→ Study text:
The irony, of course, is that Manitas probably contributed to thousands of those deaths. Emilia is essentially hiding in the open, speaking about her foundation to news crews, working to undo the societal damage she contributed to for years. She used to bury men. Now they're (literally) digging them up. It’s basically a redemption story, says Audiard of his film’s final act. Does changing genders help you see men’s violence in a different light? He theorises that a sexual transition can also represent a kind of phoenix from the ashes; a “washing clean”.
But life is rarely that neat. As Emilia Pérez careens toward an explosive finale, the film is open about Emilia’s unchecked sense of control. She falls in love with Epifania (Adriana Paz), a victimized widow she meets through her foundation who cries with joy when she learns her husband is dead (an obvious nod to the domestic abuse she suffered at his hands). It prompts a very pretty love song where Emilia sings Who am I? I have no idea, I was born at this very moment. It’s as though we can see the future in her eyes.
But while Emilia’s free to sleep with whomever she pleases, when Jessi announces her own engagement to Gustavo, the hypocrisy comes roaring to the fore. You won’t take MY kids away from me! If you were a former gangland boss, what levers would you pull to prevent a situation you didn’t like? Or as Audiard muses, How do you get rid of fathers’ violence? Suddenly, the lines are hugely blurred as Emilia returns to her former, violent modus operandi.
Emilia became a woman, renounced her life as the leader of a criminal gang, and dedicates her (considerable) resources to helping women escape violence. But privately, she still puppeteers her wife and children, threatening them the same way she did as a husband and father. Emilia’s changed her body, but the same heart beats within her now as it did before. You can’t help but recall the surgeon’s words to Rita, years before: If he’s a wolf, he’ll be a wolf.
This binary perspective has resulted in some rocky reactions to Emilia Pérez, and it’s true that the film has been wildly divisive. Some have argued that the film relies on problematic tropes for transgender characters on screen (for example, Emilia’s voice changes from masculine to feminine based on her emotions). Audiard freely admits I don’t have academic knowledge about the transgender issue… what stayed with me is [Gascón’s] determination and courage.

→ Action item: Output the portion of the Emilia Pérez passage starting with "Emilia became a" and going on through "he’ll be a wolf.", word for word.

→ Data extracted from a collection:
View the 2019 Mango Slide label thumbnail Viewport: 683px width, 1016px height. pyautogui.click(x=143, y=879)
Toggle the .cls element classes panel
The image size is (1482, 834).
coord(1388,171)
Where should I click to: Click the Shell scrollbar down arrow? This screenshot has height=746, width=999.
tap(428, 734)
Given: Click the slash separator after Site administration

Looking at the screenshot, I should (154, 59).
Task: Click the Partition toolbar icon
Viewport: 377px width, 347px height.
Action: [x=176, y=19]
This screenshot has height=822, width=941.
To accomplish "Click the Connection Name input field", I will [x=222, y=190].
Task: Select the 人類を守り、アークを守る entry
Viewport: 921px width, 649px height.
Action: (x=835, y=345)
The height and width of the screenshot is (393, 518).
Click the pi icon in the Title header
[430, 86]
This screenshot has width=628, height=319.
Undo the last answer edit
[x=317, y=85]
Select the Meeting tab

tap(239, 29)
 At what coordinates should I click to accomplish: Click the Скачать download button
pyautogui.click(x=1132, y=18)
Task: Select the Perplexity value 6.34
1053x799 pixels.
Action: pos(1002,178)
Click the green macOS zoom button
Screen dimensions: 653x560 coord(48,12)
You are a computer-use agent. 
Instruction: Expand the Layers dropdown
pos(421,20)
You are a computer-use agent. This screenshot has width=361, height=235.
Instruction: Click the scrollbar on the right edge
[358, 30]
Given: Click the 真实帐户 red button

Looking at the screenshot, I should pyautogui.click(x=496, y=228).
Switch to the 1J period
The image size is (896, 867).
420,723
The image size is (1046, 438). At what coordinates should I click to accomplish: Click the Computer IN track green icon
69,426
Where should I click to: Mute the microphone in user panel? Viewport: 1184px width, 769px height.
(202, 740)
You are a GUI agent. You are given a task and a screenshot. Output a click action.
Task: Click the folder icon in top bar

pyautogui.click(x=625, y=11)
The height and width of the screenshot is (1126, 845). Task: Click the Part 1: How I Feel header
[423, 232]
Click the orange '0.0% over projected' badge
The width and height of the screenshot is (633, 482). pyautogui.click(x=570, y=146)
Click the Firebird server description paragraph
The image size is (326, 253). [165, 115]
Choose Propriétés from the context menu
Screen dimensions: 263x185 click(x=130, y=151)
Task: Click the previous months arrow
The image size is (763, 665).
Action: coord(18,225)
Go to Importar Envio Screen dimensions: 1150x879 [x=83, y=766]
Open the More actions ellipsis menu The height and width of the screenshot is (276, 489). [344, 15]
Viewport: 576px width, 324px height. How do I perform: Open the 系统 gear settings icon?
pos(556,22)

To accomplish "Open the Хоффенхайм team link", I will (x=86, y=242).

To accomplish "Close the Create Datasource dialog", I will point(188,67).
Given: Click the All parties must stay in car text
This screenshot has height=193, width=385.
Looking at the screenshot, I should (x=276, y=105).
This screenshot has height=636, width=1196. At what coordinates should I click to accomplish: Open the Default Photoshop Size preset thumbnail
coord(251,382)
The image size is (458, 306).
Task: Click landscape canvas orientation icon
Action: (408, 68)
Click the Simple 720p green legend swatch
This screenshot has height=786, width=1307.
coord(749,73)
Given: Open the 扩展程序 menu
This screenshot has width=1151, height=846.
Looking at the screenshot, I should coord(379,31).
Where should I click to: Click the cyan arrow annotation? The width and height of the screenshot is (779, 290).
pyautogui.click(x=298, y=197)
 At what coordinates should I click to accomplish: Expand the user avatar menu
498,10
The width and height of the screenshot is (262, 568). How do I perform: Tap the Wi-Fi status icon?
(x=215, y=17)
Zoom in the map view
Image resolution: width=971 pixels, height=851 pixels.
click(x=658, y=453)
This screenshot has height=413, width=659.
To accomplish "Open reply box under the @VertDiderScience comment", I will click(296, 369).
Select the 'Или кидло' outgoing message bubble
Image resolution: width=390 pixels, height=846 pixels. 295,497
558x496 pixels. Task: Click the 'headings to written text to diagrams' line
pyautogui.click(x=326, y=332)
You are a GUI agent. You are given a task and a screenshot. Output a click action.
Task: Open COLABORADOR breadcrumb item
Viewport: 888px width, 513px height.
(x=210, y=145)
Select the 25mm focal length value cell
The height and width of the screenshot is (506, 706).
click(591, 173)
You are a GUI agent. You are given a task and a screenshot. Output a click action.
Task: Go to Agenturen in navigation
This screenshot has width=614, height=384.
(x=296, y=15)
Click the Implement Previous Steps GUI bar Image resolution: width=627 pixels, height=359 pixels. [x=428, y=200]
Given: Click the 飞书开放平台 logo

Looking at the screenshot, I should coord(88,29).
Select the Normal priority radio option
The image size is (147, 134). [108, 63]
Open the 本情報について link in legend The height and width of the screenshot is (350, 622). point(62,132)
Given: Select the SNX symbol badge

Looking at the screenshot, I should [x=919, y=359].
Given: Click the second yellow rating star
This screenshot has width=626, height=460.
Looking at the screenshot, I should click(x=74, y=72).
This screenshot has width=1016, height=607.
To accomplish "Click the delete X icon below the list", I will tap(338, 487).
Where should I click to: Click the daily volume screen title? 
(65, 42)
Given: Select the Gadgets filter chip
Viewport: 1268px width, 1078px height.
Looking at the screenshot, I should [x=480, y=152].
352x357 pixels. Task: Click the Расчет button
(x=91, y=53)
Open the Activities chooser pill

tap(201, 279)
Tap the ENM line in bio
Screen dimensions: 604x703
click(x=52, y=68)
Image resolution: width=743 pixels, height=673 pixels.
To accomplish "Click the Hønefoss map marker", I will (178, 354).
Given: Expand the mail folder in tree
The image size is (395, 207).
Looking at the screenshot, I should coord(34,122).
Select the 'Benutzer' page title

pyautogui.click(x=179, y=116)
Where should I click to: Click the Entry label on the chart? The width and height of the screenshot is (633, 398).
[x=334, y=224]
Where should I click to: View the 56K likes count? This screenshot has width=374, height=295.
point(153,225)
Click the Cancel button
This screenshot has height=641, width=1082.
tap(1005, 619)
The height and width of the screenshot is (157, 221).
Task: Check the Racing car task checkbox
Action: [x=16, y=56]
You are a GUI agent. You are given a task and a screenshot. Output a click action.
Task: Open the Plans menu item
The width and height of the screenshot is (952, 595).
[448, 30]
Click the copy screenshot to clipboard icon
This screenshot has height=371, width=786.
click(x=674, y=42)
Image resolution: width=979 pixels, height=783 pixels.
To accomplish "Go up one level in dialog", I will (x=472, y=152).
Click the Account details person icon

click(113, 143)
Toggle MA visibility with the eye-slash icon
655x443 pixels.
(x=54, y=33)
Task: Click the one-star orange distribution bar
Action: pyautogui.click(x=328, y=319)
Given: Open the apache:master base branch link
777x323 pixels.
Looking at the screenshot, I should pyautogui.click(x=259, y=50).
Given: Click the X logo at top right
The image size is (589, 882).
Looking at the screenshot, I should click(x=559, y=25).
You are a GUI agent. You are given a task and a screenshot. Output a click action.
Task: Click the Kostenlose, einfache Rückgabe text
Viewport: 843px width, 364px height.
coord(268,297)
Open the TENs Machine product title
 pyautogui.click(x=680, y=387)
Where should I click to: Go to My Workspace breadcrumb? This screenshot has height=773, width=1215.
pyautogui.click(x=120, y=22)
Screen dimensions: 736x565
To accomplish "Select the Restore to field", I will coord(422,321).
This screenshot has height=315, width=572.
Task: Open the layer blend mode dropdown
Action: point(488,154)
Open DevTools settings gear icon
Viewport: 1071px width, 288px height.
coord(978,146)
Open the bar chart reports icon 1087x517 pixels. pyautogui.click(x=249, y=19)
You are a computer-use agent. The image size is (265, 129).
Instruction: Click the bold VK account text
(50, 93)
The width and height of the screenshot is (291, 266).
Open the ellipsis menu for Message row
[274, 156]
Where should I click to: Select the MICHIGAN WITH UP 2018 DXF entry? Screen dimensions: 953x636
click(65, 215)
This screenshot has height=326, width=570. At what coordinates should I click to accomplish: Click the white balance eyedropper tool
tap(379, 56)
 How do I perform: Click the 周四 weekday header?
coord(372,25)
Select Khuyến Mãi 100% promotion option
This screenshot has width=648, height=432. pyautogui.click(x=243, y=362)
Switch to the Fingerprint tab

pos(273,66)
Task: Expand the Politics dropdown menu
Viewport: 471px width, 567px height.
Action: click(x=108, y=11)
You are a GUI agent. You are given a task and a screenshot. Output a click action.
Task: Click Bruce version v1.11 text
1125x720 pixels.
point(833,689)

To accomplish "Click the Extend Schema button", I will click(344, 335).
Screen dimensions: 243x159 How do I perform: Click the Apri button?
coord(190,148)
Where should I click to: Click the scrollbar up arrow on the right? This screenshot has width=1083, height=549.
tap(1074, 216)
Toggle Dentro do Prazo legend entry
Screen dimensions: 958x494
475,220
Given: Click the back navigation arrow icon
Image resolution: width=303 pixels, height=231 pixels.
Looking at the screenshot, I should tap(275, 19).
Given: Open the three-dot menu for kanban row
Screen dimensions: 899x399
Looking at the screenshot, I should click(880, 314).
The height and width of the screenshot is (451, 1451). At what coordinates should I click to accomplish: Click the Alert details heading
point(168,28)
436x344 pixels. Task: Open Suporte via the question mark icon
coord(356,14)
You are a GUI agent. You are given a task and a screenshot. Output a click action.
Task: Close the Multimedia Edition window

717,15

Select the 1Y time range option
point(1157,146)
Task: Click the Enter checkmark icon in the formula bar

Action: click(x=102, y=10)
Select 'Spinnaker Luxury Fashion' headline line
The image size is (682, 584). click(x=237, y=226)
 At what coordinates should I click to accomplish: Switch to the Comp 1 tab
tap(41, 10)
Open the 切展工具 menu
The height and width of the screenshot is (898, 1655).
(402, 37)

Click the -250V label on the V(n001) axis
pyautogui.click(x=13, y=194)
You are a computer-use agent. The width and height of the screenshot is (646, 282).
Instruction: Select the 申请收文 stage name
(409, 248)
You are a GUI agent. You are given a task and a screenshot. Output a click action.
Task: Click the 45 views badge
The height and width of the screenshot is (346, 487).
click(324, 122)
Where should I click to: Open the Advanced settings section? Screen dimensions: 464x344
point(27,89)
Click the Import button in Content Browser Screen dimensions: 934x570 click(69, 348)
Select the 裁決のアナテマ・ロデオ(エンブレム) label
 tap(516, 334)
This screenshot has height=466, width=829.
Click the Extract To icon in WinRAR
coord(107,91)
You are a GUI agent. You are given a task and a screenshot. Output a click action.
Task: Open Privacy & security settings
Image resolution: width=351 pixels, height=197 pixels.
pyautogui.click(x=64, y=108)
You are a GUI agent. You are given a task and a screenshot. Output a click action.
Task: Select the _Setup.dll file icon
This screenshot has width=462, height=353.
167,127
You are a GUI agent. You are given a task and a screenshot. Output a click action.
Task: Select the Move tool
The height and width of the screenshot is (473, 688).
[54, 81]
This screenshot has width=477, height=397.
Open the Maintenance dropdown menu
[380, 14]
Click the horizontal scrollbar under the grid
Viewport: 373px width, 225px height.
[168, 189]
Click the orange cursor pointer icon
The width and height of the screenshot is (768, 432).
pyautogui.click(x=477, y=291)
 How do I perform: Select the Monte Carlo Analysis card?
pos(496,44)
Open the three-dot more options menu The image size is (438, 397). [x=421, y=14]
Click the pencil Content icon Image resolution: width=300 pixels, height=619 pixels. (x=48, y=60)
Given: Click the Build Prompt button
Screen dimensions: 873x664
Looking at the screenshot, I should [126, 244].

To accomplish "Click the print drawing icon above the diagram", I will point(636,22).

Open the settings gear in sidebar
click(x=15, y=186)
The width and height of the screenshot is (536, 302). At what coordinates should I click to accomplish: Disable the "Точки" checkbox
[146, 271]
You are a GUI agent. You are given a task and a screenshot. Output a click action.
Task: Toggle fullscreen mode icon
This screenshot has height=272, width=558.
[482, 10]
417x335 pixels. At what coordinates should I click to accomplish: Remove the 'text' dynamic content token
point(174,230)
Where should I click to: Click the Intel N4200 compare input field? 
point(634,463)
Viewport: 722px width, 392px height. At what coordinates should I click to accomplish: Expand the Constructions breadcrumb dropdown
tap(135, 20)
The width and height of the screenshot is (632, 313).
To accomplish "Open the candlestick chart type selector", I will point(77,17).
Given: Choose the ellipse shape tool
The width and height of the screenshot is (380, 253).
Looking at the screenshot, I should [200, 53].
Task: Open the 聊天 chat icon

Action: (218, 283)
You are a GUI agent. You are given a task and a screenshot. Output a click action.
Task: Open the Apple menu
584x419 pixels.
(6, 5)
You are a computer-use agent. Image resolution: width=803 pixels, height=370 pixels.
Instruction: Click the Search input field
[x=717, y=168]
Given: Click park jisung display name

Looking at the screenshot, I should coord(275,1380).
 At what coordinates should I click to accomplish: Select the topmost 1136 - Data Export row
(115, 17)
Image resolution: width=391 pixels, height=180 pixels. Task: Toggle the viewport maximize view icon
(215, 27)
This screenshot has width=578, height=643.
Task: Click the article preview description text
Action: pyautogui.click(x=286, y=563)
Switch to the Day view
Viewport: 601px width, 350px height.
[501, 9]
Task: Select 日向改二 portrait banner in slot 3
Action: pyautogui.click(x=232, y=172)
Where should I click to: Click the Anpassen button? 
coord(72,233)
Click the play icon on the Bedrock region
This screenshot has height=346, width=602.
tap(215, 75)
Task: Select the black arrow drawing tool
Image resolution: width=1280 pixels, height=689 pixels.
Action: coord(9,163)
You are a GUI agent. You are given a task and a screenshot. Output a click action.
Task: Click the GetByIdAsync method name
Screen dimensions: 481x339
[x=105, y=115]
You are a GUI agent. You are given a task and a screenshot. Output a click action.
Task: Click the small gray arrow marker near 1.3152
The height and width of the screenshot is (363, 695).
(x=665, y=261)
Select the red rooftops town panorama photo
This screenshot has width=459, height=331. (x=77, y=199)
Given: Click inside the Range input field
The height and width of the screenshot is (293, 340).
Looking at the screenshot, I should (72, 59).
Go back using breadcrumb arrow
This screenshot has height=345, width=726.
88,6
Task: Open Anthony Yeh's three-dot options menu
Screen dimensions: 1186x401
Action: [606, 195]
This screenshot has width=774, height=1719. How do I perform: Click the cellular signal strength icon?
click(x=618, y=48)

→ Exercise answer:
Emilia became a woman, renounced her life as the leader of a criminal gang, and dedicates her (considerable) resources to helping women escape violence. But privately, she still puppeteers her wife and children, threatening them the same way she did as a husband and father. Emilia’s changed her body, but the same heart beats within her now as it did before. You can’t help but recall the surgeon’s words to Rita, years before: If he’s a wolf, he’ll be a wolf.